| YANG HARUS DIKERJAKAN |
Tulis ulang persis sama baris-baris data di bawah, mulai dari baris yang berisi "Task: Hide the side panel via 隐藏>>" sampai baris yang berisi "click(x=370, y=9)", termasuk kedua baris itu.

| BAHAN YANG DIBERIKAN |
----
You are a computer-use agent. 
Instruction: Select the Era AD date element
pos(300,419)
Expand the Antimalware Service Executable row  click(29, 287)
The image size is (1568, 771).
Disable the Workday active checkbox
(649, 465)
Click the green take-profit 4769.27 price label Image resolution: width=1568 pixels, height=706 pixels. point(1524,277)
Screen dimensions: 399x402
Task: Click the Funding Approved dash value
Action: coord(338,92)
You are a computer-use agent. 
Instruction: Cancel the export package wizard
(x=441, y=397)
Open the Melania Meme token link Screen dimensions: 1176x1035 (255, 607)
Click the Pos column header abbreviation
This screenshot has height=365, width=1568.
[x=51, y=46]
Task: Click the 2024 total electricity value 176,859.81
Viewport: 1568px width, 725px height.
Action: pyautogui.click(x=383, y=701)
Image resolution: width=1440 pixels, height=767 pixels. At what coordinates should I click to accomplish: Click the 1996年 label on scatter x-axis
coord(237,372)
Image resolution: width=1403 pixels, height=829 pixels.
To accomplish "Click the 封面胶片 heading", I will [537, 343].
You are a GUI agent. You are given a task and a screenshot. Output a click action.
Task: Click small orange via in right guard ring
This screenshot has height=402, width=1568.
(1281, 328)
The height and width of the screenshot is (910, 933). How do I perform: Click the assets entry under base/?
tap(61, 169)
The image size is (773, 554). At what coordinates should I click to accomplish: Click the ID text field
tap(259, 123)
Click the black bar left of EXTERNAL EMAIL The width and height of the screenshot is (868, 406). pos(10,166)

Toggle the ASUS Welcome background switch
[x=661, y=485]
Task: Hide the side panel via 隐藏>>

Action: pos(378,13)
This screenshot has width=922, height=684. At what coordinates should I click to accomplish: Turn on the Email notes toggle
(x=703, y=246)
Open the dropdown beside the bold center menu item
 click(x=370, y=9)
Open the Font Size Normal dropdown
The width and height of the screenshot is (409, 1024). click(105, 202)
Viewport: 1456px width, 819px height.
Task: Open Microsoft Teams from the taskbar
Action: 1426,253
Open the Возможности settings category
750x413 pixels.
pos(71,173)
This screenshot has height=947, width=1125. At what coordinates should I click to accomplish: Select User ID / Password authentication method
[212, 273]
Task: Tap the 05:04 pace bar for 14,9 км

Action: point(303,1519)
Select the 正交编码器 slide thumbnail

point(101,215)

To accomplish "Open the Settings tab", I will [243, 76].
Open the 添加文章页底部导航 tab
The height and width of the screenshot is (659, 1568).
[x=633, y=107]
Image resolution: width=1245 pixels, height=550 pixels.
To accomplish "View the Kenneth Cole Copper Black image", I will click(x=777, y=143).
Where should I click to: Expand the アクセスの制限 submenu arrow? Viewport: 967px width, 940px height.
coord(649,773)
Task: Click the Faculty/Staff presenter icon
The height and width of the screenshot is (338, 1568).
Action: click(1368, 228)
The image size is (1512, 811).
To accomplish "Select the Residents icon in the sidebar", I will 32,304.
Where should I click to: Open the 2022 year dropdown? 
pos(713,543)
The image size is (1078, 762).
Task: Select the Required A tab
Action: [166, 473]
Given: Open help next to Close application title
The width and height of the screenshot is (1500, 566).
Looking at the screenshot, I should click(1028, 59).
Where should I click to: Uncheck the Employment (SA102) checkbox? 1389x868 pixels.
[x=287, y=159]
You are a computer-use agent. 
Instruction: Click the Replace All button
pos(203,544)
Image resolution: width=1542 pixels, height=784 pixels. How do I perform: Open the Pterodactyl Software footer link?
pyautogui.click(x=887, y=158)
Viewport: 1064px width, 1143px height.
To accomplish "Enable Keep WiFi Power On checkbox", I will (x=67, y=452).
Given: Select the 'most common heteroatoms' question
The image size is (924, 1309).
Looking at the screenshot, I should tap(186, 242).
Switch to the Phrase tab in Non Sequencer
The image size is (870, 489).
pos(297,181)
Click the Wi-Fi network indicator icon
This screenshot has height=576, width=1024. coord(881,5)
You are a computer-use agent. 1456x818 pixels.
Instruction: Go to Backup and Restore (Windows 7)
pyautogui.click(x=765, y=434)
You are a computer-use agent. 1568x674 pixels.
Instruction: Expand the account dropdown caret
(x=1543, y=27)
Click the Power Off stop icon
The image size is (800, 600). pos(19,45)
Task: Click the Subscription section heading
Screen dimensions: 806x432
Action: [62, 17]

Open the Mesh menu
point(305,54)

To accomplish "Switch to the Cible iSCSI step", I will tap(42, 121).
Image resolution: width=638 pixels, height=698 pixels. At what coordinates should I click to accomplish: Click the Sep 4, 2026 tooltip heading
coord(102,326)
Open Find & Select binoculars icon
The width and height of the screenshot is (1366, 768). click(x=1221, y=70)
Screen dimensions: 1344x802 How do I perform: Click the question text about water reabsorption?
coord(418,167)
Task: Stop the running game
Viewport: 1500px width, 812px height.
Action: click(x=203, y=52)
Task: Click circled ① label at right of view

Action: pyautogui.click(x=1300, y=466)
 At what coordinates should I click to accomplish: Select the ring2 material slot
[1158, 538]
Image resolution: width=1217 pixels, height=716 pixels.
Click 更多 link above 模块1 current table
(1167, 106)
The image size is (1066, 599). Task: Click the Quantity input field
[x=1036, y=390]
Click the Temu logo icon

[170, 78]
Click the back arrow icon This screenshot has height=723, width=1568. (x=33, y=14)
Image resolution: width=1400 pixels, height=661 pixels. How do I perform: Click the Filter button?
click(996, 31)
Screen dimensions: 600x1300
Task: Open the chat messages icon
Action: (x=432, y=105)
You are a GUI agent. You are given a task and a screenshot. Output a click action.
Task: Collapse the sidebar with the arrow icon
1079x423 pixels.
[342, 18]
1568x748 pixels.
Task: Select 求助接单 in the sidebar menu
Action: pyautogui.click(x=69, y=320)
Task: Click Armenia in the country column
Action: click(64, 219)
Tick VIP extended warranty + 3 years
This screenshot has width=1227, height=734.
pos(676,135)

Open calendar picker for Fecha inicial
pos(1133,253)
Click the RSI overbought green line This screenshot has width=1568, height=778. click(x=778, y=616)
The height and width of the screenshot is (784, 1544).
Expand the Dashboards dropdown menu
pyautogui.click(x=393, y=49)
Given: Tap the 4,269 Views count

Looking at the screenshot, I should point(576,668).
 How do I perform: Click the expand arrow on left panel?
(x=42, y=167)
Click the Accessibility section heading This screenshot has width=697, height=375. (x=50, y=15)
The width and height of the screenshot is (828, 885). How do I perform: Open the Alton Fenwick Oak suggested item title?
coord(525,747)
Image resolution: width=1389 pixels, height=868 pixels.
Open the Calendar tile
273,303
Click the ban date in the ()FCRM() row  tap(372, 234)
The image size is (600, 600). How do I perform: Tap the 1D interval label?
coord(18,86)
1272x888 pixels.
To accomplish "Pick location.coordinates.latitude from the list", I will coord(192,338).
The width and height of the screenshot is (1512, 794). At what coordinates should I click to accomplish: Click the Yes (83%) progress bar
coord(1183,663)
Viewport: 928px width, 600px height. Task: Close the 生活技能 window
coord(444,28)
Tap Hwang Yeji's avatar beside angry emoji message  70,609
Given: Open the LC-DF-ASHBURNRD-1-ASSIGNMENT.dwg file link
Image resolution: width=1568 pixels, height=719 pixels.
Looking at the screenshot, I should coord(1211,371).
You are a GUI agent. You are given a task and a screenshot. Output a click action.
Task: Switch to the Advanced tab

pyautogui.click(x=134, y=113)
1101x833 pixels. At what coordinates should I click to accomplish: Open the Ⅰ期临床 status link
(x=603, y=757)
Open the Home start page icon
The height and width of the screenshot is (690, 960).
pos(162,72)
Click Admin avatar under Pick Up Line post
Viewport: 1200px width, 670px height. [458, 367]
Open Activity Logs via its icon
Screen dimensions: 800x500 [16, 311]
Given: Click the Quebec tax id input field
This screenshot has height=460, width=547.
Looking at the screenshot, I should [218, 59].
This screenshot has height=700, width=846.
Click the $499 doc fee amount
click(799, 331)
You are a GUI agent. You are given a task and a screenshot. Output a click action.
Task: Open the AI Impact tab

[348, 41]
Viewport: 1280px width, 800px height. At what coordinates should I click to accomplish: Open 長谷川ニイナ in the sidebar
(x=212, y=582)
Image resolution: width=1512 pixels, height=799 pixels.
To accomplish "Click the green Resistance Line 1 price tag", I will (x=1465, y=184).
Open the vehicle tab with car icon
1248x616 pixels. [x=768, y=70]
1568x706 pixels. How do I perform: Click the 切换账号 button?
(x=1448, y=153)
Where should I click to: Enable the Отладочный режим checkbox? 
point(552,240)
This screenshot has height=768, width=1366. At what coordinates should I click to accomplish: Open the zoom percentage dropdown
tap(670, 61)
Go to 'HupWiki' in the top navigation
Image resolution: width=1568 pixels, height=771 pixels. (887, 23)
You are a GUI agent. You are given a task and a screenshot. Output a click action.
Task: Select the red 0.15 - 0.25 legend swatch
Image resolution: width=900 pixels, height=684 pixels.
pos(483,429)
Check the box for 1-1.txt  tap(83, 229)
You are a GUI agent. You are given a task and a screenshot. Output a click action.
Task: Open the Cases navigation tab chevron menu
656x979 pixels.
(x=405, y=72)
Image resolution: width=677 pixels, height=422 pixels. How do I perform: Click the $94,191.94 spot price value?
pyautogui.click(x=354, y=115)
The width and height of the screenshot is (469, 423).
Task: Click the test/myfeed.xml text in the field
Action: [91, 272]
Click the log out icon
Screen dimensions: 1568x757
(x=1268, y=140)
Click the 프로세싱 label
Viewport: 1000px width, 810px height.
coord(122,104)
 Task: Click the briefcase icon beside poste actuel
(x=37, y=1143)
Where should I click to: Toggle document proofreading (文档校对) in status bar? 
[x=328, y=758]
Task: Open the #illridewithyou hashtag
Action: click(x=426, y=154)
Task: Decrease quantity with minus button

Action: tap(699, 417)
----
| JAWABAN SOAL INI |
Task: Hide the side panel via 隐藏>>

Action: pos(378,13)
This screenshot has width=922, height=684. At what coordinates should I click to accomplish: Turn on the Email notes toggle
(x=703, y=246)
Open the dropdown beside the bold center menu item
 click(x=370, y=9)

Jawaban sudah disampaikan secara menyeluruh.